** GIVEN EXERCISE **
Could you turn the part of the records that opens with the line containing "Given: Click the JAN 2019 data point" and closes with the line containing "Action: pyautogui.click(x=997, y=408)" into a numbered list, skipping blank lines and leaving out the pictures?

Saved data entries
********************
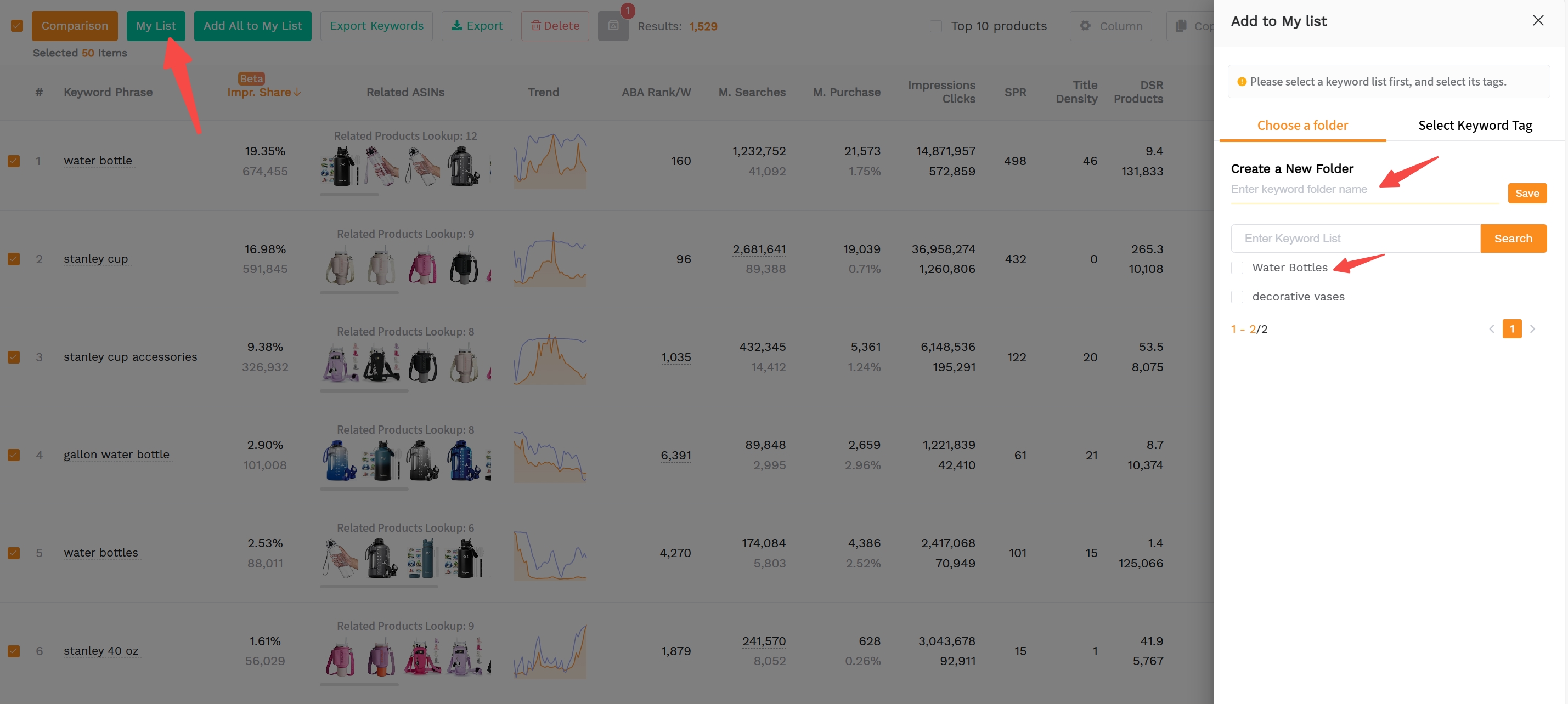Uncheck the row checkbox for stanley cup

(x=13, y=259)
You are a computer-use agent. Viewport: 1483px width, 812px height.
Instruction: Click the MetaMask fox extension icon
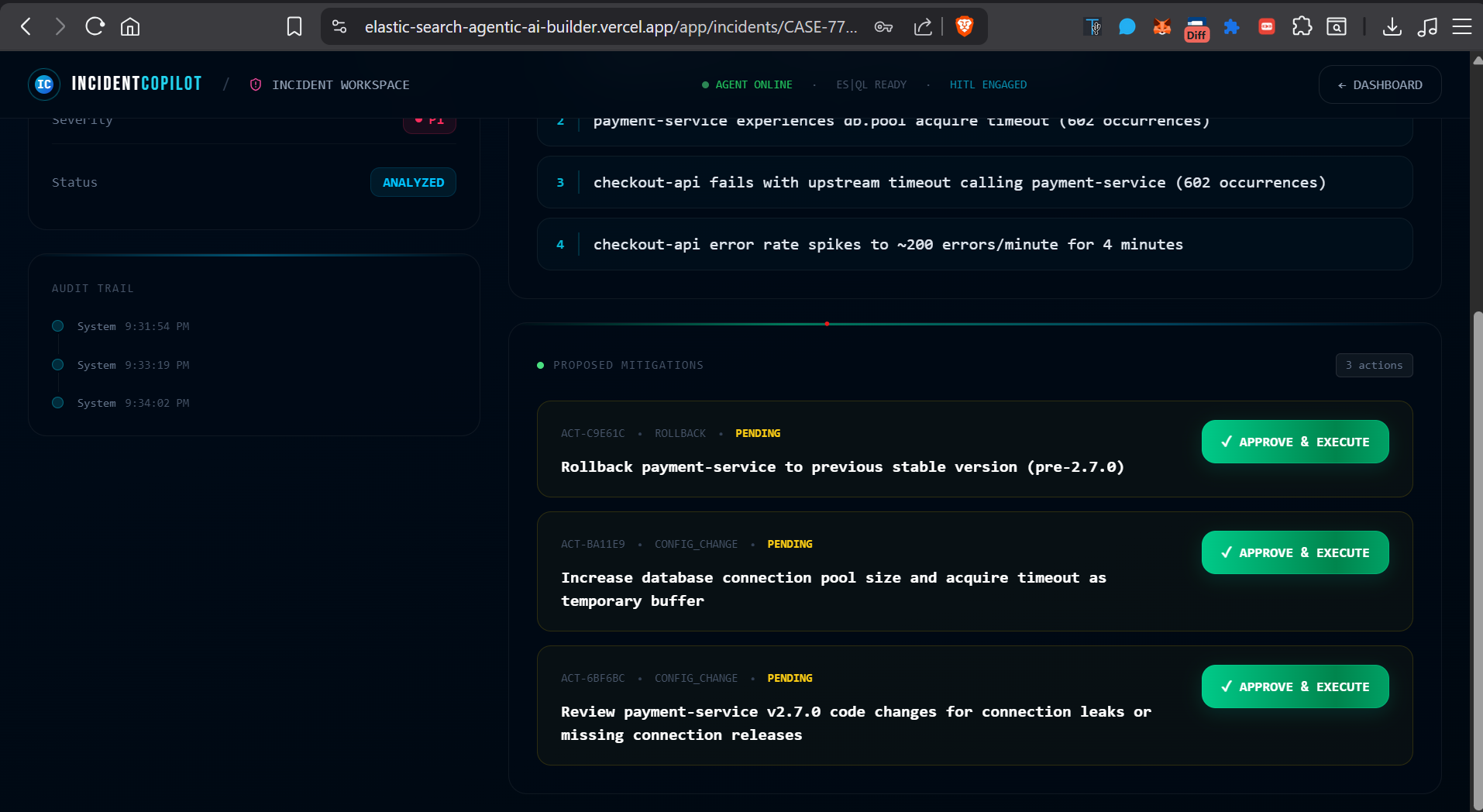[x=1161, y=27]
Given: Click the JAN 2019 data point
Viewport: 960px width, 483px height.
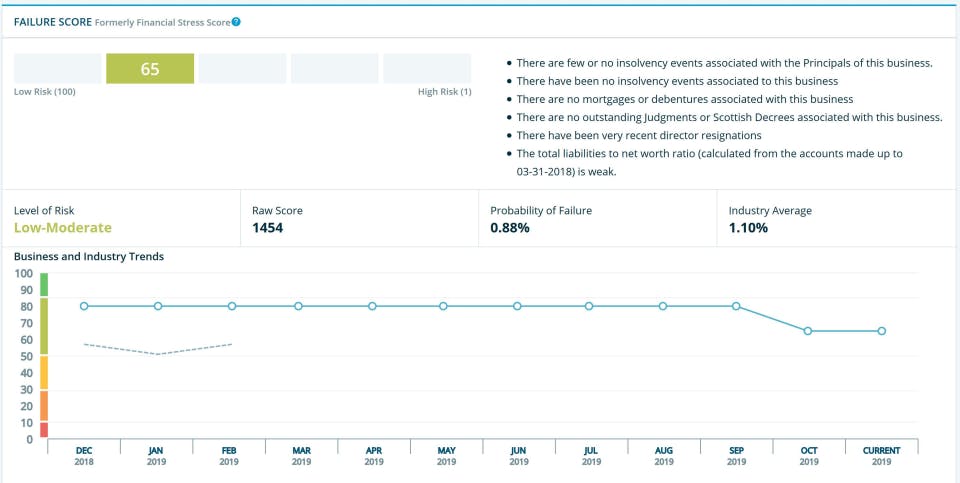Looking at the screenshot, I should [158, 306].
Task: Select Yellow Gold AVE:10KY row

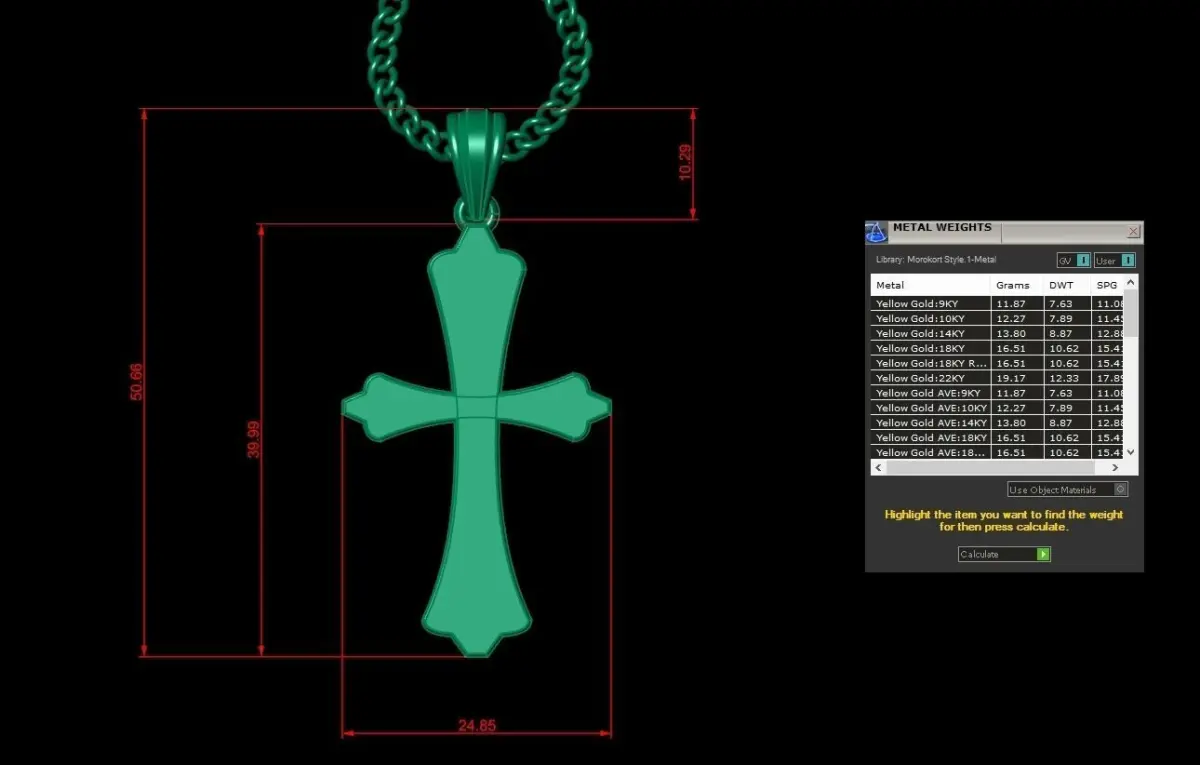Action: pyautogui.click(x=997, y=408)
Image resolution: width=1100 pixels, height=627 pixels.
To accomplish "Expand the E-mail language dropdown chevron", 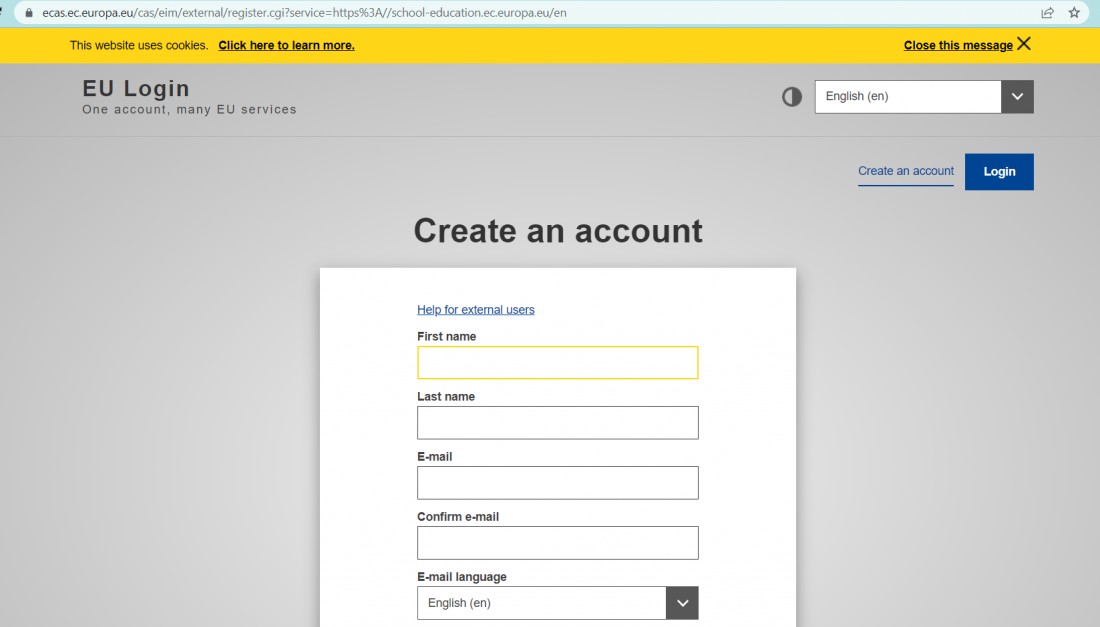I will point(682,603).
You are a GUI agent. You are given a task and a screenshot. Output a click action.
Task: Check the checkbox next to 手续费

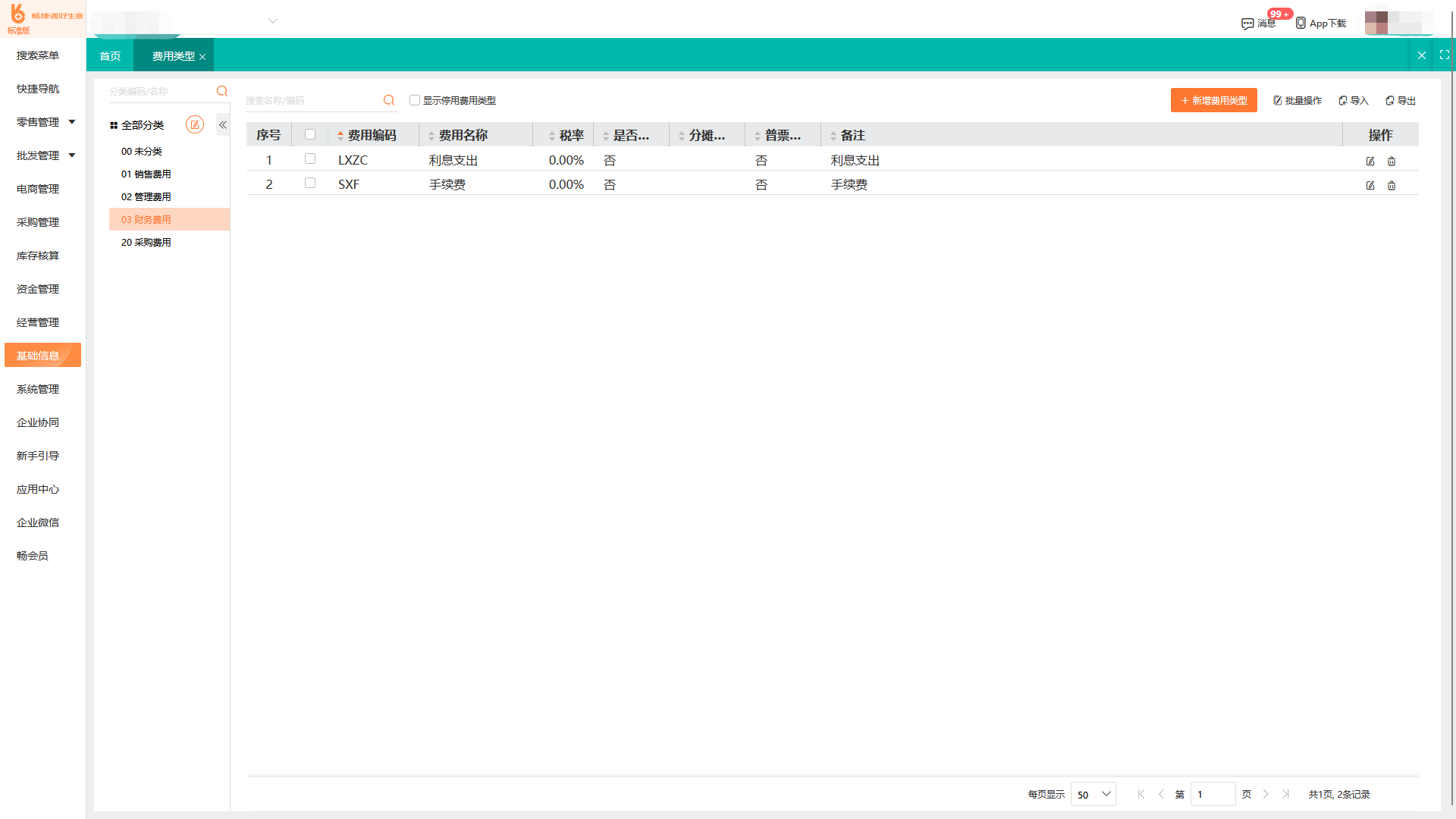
********************
** THE ANSWER **
1. Given: Click the JAN 2019 data point
2. Viewport: 960px width, 483px height.
3. Looking at the screenshot, I should [158, 306].
4. Task: Select Yellow Gold AVE:10KY row
5. Action: pyautogui.click(x=997, y=408)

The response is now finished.